- **WRITTEN REQUEST**: Copy the lines of the data below word for word, beginning with the line that contains "Open the partially visible Showdowns menu" and ending with the line that contains "Looking at the screenshot, I should [351, 1323].", both included.

Element and text position data:
◇ ◇ ◇ ◇ ◇
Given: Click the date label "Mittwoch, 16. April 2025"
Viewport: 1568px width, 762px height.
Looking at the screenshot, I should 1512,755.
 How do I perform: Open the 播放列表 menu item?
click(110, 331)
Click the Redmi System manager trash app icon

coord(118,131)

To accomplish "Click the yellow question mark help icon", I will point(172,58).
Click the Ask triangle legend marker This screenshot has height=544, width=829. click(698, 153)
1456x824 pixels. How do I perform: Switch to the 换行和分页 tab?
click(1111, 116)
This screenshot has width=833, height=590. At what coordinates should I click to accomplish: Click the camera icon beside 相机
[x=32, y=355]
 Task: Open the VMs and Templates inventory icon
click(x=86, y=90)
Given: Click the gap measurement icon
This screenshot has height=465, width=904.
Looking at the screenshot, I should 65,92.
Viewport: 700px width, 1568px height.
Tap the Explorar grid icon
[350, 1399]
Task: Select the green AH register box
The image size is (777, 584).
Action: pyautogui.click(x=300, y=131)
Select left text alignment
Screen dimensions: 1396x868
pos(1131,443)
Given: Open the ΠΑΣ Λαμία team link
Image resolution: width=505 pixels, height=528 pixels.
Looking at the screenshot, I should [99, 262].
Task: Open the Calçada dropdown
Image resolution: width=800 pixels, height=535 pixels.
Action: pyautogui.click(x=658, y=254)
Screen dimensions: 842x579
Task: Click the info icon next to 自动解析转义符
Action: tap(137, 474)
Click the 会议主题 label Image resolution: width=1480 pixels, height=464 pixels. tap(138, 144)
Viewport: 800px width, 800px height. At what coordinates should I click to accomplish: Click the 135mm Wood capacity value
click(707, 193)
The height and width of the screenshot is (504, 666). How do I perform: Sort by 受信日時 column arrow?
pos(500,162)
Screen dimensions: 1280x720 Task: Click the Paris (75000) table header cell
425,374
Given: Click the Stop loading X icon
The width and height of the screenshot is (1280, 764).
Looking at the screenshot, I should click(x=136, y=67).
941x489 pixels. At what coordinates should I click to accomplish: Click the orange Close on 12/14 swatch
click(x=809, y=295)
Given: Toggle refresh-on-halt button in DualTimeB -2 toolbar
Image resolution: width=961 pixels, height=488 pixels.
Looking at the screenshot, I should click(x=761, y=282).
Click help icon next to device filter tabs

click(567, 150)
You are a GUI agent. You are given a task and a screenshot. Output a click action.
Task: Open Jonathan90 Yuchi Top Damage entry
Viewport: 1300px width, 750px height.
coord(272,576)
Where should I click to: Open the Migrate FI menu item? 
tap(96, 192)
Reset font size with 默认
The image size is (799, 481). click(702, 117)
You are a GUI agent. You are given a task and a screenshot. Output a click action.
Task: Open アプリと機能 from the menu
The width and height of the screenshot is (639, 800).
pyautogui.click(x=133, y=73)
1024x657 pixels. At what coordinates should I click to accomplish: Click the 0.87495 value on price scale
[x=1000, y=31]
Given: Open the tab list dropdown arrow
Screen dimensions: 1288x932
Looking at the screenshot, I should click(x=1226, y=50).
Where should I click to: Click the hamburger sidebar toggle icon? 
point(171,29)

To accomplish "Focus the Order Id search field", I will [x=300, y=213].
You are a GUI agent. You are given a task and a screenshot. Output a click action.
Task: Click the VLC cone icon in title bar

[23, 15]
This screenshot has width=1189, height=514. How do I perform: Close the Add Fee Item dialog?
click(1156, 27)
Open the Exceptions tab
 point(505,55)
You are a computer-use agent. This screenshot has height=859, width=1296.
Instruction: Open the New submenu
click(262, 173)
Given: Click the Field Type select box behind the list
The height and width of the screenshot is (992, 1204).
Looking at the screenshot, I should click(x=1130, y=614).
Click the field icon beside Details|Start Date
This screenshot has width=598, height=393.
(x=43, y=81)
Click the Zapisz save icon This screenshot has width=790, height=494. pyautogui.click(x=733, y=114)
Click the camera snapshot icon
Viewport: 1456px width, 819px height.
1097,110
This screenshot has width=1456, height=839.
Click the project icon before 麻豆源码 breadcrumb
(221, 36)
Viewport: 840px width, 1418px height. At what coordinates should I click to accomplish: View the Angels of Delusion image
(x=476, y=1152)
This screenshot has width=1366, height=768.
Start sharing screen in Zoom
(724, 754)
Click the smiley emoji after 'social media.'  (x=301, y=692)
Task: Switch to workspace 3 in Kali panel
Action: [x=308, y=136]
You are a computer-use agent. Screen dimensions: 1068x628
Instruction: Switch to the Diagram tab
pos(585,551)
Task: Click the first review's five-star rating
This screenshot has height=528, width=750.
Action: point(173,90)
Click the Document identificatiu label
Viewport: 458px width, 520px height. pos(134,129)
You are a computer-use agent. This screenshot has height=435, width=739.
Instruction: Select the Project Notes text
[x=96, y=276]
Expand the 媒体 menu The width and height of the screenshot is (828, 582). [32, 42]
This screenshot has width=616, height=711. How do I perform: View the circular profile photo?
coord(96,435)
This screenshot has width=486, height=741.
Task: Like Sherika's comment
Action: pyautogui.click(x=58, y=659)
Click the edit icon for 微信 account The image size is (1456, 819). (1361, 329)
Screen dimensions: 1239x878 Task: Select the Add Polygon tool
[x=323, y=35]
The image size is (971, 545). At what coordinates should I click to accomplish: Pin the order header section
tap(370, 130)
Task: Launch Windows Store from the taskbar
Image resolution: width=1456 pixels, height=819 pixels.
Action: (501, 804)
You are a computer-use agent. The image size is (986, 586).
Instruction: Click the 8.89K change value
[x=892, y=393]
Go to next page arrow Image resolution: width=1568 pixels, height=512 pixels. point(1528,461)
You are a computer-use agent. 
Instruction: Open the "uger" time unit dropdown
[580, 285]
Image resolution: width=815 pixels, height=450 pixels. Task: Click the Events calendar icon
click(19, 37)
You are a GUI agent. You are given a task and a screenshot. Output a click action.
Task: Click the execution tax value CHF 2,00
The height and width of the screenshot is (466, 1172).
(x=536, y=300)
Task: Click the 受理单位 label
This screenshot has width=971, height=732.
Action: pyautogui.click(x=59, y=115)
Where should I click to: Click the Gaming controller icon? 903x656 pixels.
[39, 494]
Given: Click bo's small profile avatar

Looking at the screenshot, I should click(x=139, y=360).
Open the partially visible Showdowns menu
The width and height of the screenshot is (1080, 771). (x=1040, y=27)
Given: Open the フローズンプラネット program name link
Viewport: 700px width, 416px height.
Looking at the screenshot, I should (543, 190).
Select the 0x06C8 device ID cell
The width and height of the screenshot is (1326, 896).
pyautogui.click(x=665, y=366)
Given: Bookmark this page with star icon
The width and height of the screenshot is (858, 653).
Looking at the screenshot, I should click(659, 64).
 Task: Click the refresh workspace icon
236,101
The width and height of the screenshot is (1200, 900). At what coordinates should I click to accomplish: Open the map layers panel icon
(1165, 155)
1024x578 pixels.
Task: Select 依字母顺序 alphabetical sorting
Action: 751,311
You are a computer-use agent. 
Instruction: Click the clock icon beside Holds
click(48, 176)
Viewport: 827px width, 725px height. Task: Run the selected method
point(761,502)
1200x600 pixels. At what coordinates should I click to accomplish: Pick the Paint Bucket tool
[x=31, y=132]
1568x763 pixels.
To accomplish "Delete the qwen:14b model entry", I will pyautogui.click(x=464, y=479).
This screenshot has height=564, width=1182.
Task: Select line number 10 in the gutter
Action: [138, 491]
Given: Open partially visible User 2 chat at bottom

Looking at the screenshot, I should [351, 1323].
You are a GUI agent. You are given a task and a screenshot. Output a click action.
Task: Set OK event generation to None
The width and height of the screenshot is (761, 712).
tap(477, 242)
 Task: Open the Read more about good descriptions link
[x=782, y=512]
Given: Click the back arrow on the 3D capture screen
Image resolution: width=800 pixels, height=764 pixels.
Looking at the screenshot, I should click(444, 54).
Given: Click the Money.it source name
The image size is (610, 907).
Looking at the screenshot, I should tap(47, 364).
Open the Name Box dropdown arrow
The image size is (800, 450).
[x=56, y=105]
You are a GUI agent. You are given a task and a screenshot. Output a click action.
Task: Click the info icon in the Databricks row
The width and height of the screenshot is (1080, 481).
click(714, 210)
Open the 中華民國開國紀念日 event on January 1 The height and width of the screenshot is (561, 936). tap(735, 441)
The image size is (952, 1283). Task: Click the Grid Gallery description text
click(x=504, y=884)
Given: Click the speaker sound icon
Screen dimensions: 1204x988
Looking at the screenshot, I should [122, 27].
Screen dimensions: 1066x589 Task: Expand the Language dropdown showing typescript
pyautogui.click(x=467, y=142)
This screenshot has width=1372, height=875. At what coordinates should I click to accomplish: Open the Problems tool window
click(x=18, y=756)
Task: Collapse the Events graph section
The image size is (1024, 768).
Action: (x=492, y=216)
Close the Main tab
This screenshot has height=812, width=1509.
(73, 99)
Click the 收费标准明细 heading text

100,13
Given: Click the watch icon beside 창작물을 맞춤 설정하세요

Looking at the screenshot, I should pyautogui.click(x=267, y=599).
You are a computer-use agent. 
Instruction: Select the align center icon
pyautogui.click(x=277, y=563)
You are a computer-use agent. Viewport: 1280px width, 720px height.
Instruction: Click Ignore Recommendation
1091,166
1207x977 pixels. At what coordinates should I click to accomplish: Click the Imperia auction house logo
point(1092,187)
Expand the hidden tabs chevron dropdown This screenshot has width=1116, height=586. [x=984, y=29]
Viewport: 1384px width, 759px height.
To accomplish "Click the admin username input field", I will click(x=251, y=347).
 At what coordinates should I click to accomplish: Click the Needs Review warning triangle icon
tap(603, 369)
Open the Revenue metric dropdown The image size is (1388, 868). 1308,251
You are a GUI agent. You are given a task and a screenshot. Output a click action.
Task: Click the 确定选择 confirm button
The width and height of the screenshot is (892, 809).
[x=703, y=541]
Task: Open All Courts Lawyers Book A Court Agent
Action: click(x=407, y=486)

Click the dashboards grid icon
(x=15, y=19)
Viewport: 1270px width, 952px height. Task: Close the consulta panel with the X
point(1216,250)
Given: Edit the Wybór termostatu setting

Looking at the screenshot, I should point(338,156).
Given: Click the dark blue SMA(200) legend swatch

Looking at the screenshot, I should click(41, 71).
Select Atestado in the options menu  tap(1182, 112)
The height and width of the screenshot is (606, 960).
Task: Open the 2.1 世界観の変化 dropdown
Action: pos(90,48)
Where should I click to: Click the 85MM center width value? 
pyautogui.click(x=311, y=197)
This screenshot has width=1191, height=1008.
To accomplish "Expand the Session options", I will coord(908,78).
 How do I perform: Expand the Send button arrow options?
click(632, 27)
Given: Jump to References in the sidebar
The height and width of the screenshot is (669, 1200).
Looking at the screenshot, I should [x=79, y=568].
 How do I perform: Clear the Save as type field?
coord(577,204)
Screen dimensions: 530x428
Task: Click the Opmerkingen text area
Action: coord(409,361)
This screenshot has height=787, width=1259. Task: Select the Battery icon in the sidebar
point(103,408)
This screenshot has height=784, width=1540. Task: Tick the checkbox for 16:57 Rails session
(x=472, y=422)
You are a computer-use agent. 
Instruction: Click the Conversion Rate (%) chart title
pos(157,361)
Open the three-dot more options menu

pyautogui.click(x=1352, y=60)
◇ ◇ ◇ ◇ ◇
- **OUTPUT FOR THIS TASK**:
Open the partially visible Showdowns menu
The width and height of the screenshot is (1080, 771). (x=1040, y=27)
Given: Open the フローズンプラネット program name link
Viewport: 700px width, 416px height.
Looking at the screenshot, I should (543, 190).
Select the 0x06C8 device ID cell
The width and height of the screenshot is (1326, 896).
pyautogui.click(x=665, y=366)
Given: Bookmark this page with star icon
The width and height of the screenshot is (858, 653).
Looking at the screenshot, I should click(659, 64).
 Task: Click the refresh workspace icon
236,101
The width and height of the screenshot is (1200, 900). At what coordinates should I click to accomplish: Open the map layers panel icon
(1165, 155)
1024x578 pixels.
Task: Select 依字母顺序 alphabetical sorting
Action: 751,311
You are a computer-use agent. 
Instruction: Click the clock icon beside Holds
click(48, 176)
Viewport: 827px width, 725px height. Task: Run the selected method
point(761,502)
1200x600 pixels. At what coordinates should I click to accomplish: Pick the Paint Bucket tool
[x=31, y=132]
1568x763 pixels.
To accomplish "Delete the qwen:14b model entry", I will pyautogui.click(x=464, y=479).
This screenshot has height=564, width=1182.
Task: Select line number 10 in the gutter
Action: [138, 491]
Given: Open partially visible User 2 chat at bottom

Looking at the screenshot, I should [351, 1323].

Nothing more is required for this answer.